§ WHAT YOU SHOULD DO
Put the records, from the first line through the line containing "coordinates (358, 273).", into a Markdown table with the columns Number and Entry. Number each line in order and leave out the blank lines.

§ DATA SUPPLIED

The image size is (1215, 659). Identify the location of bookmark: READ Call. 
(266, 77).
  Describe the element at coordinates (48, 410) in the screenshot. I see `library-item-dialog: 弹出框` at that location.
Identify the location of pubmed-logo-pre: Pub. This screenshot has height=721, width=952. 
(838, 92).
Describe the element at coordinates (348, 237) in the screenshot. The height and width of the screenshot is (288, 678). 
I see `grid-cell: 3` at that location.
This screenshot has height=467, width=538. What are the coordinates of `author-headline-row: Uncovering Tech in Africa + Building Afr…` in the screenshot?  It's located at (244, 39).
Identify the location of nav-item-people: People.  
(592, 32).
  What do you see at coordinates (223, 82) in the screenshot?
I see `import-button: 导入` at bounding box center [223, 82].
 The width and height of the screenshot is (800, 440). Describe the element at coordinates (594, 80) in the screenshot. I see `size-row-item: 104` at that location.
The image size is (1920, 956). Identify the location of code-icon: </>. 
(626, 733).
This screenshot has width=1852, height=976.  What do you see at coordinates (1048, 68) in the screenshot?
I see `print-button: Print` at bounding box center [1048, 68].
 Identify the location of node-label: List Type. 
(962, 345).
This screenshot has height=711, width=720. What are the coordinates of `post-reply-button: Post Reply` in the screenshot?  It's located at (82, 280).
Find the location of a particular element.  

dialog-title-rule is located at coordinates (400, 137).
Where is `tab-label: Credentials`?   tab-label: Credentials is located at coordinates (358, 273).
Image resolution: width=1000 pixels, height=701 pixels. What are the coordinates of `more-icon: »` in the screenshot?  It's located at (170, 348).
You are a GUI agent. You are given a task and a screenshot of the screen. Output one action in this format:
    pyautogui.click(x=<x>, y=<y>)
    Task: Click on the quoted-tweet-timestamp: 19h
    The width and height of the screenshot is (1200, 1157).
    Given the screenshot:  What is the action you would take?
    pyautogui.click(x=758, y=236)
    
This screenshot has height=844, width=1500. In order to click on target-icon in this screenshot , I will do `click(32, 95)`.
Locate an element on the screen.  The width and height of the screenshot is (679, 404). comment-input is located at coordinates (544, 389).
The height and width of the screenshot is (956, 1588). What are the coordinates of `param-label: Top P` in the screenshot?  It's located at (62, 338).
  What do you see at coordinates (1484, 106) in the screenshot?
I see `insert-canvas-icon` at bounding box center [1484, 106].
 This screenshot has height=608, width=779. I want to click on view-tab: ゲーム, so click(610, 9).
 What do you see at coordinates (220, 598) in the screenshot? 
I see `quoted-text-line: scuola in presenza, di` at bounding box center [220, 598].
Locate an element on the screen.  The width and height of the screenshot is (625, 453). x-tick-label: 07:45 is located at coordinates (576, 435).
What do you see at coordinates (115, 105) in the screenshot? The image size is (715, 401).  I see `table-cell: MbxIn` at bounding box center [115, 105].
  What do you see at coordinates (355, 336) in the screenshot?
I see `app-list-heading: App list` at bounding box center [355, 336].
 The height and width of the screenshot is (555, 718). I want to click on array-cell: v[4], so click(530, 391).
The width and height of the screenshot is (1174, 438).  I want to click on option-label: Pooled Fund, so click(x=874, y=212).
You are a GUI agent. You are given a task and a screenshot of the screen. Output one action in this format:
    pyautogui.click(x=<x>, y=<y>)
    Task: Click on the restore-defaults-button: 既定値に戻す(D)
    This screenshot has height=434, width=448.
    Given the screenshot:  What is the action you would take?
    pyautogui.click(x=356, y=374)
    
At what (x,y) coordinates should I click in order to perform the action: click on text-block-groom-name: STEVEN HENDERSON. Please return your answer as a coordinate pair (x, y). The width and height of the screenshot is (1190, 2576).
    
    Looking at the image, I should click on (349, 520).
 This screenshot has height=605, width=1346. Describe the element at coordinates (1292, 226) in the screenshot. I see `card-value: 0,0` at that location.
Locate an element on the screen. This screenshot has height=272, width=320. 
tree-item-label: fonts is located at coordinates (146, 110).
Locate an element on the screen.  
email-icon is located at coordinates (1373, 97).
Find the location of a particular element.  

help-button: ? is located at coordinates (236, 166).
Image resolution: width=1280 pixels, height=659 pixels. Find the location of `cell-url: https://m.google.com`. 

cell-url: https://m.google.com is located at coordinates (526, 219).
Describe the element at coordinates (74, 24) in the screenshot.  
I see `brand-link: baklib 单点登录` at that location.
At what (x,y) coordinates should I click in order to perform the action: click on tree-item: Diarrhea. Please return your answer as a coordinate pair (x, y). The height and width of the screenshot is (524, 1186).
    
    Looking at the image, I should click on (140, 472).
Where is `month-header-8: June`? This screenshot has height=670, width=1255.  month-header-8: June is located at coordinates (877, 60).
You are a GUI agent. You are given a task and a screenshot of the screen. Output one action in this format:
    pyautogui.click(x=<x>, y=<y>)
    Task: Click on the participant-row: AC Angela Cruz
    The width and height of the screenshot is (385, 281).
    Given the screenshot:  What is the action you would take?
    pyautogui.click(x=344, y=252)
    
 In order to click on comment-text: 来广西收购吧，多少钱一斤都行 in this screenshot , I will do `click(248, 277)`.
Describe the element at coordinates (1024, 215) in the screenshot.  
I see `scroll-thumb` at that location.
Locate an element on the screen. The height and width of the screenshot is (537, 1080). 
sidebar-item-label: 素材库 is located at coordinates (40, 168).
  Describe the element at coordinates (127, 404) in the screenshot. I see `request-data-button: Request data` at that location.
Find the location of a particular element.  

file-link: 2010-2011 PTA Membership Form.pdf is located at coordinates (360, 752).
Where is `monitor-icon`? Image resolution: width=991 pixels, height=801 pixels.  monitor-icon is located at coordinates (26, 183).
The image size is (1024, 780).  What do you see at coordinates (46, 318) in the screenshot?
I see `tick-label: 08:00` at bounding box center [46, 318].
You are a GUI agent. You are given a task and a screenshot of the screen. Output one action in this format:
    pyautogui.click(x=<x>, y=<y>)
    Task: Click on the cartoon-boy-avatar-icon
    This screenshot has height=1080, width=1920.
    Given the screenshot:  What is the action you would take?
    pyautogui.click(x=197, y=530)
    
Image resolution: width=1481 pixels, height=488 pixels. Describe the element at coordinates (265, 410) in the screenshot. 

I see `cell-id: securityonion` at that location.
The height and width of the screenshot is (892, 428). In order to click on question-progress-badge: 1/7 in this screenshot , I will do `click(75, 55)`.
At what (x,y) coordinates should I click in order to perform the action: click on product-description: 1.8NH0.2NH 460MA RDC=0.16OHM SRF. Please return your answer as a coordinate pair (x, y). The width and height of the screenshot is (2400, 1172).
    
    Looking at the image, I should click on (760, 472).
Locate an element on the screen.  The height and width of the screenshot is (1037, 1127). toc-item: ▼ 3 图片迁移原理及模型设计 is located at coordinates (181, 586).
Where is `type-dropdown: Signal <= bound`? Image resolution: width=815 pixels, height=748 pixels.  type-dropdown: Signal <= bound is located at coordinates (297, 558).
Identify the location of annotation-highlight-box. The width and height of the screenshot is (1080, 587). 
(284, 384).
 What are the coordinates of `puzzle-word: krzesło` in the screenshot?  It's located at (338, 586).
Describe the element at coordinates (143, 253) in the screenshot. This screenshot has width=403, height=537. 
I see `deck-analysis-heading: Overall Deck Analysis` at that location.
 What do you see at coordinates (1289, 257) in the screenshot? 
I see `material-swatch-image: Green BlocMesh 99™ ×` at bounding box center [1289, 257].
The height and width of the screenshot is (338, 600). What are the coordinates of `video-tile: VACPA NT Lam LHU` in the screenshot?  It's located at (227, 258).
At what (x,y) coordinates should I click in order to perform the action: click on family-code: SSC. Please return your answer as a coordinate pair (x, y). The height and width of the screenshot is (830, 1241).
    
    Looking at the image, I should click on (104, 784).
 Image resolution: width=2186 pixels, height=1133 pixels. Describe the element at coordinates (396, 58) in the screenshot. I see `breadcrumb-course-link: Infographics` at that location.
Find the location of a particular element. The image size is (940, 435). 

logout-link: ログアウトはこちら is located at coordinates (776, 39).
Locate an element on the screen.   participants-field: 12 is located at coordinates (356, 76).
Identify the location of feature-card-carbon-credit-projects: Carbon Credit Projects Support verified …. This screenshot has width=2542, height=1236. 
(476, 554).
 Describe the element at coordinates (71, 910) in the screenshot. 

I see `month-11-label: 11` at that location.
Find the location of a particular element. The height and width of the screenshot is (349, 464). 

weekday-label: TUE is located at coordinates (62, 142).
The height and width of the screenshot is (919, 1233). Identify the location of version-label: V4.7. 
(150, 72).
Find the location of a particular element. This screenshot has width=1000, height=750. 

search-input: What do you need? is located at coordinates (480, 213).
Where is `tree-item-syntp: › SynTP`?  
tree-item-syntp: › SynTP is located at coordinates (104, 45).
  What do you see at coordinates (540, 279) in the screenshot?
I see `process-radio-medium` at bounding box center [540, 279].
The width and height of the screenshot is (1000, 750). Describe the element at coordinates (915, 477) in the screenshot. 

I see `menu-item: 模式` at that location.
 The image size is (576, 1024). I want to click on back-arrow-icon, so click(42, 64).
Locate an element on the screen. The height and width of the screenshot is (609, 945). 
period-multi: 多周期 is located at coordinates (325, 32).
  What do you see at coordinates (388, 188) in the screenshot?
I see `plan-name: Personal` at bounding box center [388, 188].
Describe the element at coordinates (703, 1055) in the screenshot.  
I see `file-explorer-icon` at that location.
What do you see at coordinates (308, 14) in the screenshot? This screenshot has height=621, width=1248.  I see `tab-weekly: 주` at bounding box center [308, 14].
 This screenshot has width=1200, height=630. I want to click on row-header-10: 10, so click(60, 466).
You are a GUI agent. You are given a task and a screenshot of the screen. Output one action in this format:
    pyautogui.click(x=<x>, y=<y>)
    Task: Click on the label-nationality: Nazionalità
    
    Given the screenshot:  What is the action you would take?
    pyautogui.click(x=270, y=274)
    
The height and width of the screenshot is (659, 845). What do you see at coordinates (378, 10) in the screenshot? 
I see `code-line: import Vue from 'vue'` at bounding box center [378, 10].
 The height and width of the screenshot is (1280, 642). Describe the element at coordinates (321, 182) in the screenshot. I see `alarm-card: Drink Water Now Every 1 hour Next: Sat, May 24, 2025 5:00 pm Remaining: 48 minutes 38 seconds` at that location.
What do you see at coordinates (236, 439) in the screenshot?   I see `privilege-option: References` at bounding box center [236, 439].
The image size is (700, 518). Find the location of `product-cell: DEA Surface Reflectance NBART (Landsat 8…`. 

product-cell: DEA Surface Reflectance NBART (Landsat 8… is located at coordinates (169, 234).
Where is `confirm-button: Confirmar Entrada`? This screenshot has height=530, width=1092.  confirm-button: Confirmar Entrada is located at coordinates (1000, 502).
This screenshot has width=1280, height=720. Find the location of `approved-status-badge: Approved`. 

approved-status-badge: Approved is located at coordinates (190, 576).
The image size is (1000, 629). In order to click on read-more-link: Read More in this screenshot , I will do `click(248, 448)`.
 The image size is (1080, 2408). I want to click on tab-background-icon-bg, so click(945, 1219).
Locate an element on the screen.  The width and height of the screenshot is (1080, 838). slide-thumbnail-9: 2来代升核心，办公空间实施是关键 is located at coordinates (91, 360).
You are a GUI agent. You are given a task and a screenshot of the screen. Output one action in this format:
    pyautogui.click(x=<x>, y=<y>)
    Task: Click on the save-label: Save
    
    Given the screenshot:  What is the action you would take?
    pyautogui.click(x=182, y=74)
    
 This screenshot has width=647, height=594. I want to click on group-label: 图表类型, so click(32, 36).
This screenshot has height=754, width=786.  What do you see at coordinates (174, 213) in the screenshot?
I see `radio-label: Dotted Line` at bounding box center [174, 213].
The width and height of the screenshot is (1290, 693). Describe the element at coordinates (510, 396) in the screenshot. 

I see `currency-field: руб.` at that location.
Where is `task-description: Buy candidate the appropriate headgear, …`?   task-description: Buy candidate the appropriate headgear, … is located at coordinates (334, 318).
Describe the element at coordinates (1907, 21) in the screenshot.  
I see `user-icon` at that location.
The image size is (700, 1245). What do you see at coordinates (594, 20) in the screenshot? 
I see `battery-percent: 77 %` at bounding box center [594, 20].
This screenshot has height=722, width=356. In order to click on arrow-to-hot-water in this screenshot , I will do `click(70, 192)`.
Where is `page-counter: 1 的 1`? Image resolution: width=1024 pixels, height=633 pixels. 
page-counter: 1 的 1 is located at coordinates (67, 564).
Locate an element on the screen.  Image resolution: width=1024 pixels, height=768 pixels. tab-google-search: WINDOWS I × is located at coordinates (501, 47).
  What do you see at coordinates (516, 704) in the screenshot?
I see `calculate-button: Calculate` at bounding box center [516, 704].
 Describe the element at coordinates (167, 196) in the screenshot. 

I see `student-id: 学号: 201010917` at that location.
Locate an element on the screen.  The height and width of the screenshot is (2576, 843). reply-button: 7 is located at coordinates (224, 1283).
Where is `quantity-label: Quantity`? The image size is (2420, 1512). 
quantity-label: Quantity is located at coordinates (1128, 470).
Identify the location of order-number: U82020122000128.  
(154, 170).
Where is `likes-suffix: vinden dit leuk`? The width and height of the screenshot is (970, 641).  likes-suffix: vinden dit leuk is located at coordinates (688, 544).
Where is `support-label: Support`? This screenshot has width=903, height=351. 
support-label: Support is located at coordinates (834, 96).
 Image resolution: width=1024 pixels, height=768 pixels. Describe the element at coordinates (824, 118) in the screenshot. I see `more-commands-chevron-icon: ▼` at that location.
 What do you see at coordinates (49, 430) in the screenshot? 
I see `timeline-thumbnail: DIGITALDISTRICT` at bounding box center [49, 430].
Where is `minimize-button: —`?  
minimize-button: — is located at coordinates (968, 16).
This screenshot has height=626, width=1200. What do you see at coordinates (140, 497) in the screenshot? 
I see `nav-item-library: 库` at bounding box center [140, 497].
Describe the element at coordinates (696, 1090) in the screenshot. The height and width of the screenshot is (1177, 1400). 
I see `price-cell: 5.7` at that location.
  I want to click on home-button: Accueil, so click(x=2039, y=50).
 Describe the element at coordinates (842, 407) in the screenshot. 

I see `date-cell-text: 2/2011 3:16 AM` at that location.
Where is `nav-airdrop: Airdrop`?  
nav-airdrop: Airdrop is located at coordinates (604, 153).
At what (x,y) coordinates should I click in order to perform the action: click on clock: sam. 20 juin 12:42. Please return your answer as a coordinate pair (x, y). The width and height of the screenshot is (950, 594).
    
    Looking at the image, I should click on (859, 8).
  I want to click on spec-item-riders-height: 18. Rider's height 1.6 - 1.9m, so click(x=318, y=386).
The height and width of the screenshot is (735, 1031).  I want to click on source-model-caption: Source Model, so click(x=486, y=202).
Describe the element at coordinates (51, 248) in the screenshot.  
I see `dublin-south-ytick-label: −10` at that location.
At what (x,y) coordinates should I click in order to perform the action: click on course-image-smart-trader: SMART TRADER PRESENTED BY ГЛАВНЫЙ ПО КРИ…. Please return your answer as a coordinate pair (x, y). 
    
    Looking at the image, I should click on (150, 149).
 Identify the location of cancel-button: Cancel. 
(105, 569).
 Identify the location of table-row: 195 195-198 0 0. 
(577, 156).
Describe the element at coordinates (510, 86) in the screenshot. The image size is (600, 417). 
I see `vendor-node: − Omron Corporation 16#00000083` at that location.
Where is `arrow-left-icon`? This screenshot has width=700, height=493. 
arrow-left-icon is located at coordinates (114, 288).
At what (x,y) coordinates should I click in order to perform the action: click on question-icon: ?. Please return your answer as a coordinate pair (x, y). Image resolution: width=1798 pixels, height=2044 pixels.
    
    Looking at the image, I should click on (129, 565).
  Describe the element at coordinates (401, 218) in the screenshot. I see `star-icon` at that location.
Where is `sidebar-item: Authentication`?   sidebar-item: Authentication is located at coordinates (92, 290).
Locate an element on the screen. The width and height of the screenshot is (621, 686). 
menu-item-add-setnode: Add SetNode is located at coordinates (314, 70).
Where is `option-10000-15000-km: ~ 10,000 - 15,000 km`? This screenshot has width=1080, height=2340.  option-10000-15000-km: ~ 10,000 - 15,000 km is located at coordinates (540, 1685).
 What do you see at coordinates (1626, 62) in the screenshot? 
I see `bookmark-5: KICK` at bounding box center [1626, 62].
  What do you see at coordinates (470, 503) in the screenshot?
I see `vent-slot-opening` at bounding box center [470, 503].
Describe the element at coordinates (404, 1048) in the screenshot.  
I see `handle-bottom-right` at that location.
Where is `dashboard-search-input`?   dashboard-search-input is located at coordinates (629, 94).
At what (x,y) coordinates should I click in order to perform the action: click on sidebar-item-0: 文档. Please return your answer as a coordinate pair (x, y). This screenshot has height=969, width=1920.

§ TASK ANSWER
| Number | Entry |
|---|---|
| 1 | The image size is (1215, 659). Identify the location of bookmark: READ Call.  |
| 2 | (266, 77). |
| 3 |   Describe the element at coordinates (48, 410) in the screenshot. I see `library-item-dialog: 弹出框` at that location. |
| 4 | Identify the location of pubmed-logo-pre: Pub. This screenshot has height=721, width=952.  |
| 5 | (838, 92). |
| 6 | Describe the element at coordinates (348, 237) in the screenshot. The height and width of the screenshot is (288, 678).  |
| 7 | I see `grid-cell: 3` at that location. |
| 8 | This screenshot has height=467, width=538. What are the coordinates of `author-headline-row: Uncovering Tech in Africa + Building Afr…` in the screenshot?  It's located at (244, 39). |
| 9 | Identify the location of nav-item-people: People.   |
| 10 | (592, 32). |
| 11 |   What do you see at coordinates (223, 82) in the screenshot? |
| 12 | I see `import-button: 导入` at bounding box center [223, 82]. |
| 13 |  The width and height of the screenshot is (800, 440). Describe the element at coordinates (594, 80) in the screenshot. I see `size-row-item: 104` at that location. |
| 14 | The image size is (1920, 956). Identify the location of code-icon: </>.  |
| 15 | (626, 733). |
| 16 | This screenshot has width=1852, height=976.  What do you see at coordinates (1048, 68) in the screenshot? |
| 17 | I see `print-button: Print` at bounding box center [1048, 68]. |
| 18 |  Identify the location of node-label: List Type.  |
| 19 | (962, 345). |
| 20 | This screenshot has height=711, width=720. What are the coordinates of `post-reply-button: Post Reply` in the screenshot?  It's located at (82, 280). |
| 21 | Find the location of a particular element.   |
| 22 | dialog-title-rule is located at coordinates (400, 137). |
| 23 | Where is `tab-label: Credentials`?   tab-label: Credentials is located at coordinates (358, 273). |